Collected data:
= = = = =

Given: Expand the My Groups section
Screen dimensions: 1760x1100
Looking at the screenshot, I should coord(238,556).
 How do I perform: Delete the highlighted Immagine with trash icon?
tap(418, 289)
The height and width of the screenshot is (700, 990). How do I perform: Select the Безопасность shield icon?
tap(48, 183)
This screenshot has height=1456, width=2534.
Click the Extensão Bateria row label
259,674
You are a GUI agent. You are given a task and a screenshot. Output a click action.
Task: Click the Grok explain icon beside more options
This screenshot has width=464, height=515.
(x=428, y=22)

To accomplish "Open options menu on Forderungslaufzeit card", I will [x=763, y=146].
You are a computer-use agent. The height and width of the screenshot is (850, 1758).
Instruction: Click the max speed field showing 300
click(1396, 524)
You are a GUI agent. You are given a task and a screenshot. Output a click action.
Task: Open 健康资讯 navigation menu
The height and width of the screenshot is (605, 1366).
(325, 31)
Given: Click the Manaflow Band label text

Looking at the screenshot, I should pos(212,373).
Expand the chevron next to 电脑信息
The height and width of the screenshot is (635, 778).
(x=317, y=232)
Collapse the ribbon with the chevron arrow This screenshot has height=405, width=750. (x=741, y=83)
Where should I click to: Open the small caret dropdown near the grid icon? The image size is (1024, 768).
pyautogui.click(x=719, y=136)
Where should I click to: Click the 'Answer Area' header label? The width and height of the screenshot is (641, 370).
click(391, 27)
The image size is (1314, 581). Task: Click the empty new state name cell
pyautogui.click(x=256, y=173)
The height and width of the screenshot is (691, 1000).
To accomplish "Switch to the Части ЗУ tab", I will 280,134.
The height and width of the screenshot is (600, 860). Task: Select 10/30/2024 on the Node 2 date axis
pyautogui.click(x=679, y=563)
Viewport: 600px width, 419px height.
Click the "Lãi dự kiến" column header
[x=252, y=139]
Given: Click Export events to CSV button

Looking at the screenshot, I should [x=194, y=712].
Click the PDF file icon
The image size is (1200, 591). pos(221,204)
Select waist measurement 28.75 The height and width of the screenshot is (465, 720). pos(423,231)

= = = = =

Across the records above, how many lines contain the word "menu"? Please give that number alone.

2